Using a Length value here would give different behavior. hyphenate-before/hyphenate-after count characters. The "ch" unit is the based on the width of the "0" character, so words with lots of narrow characters would split at different places to those with wide characters.

As far as I know, the publishing industry limits hyphenation based on counting characters, not on measuring lengths.

> In MS Word the only (length) variable a user can alter is the ‘hyphenation zone’ which is the maximum “amount of space to leave between the end of the last word in a line and the right margin” (which doesn’t make much sense in justified or RtoL paragraphs).

This is third way to control hyphenation, and one not addressed by any of the proposed properties. We should decide if this is widely-used enough to reflect in a CSS property.

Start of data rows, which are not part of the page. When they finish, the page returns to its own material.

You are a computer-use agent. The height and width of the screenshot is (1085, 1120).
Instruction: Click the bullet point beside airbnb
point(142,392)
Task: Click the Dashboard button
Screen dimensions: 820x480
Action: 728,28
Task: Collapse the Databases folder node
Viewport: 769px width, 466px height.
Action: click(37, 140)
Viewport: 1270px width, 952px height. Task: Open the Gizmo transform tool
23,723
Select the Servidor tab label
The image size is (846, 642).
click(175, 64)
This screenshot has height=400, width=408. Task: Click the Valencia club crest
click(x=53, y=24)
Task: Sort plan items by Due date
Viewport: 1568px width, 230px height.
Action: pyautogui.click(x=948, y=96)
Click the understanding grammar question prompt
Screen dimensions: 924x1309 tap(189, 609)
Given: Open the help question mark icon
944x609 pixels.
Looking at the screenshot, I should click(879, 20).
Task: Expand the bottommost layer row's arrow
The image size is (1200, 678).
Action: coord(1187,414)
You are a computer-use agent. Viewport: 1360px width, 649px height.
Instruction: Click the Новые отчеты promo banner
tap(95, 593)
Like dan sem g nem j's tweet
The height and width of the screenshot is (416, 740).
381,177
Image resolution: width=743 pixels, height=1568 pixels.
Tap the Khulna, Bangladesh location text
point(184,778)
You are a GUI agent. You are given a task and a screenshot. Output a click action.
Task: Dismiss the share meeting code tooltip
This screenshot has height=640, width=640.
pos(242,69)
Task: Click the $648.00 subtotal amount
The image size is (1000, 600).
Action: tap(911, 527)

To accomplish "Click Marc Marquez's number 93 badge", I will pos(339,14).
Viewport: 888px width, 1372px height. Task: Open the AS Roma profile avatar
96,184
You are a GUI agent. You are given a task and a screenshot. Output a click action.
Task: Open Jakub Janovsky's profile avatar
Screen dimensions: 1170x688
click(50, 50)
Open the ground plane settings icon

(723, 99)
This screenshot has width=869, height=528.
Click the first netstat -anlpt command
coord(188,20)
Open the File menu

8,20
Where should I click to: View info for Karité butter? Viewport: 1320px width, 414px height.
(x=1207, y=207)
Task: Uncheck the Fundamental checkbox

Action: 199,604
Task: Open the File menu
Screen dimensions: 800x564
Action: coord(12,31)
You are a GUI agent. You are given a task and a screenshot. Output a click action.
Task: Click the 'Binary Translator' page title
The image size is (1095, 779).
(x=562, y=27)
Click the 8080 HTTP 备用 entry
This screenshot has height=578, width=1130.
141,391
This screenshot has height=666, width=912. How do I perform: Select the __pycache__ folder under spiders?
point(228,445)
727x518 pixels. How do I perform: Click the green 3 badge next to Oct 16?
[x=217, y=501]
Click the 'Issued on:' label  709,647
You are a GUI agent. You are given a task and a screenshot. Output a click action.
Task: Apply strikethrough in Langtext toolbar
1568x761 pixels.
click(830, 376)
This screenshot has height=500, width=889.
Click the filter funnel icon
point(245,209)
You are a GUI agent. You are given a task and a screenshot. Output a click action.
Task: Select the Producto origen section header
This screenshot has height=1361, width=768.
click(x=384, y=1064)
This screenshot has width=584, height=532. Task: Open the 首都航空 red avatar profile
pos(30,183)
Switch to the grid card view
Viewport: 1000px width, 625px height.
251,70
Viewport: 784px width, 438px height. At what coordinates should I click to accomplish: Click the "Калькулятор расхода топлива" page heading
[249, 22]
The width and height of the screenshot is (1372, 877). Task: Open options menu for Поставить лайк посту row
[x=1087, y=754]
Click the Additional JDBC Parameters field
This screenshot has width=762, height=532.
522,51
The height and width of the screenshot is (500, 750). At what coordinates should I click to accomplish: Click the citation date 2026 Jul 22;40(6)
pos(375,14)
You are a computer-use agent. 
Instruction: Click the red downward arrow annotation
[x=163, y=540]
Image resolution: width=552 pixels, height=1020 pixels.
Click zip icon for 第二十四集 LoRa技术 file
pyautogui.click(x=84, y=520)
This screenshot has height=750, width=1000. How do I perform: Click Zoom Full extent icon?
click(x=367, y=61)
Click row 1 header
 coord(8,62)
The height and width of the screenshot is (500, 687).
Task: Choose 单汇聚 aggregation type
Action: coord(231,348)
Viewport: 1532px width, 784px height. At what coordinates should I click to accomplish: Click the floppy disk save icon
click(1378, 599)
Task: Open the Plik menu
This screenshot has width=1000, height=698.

> I think “push” and “remain”, like Håkon quoted from XSL, are better to understand than “before” and “after”, but ‘hyphenation-remain-character-count’ and ‘…-push-…’ are too long, though very self-descriptive.
> Since only minimums are interesting here and “min” usually comes paired with “max”, “limit” seems the better alternative (or it could be left out altogether).
>        … stands for “s”, “ate”, “ation” or whatever
>  hyphen…-limit-remain: 4ch; /* remainder on first line, excluding(?) ‘hyphen…-char’ */
>  hyphen…-limit-push:   3ch; /* pushed to second line */
>  hyphen…-limit-length: 8ch; /* minimum word length to consider breaking at all */
>  /* in this example 5ch+3ch and 4ch+4ch are effective minimums */
> “-limit” should actually come at the end (linguistic-wise), but I think ‘hyphen…-limit” would be a useful shorthand property.
>  hyphen…-limit: 8ch 4ch 3ch;   /* word, remain, push */
>  hyphen…-limit: 8ch 4ch;       /* word, remain; push = remain */
>  hyphen…-limit: 8ch;           /* word; remain = push = word / 2
>                   or: remain = ceil(word/2), push = floor(word/2) */

"limit" works for me, but "push"/"remain" seem obscure. How about:




>> "hyphenate-lines" also doesn't convey its purpose very well.
> For consecutive broken lines only a maximum makes sense to specify. “0” would effectively turn off hyphenation even at literal hyphens, whereas “none” means no limit, i.e. infinity. 
> I dislike unitless numbers, so I suggest to also introduce the unit ‘ln’ which would usually give the current (default) line height but in this case acts more like a number (similar to ‘ch’ for character width).
>  hyphen…-limit-consecut…: 3ln; /* maximum number of consecutive broken lines */
>  hyphen…-limit: 8ch, 3ln;      /* word, lines; note the comma */

I don't see the need to introduce units here. It's a count.

>> Finally "hyphenate-character"
> By the way, are there orthographies where the pushed part (instead or additionally) is preceded by a string?
> PS: Most users would be happy with any automatic hyphenation at all.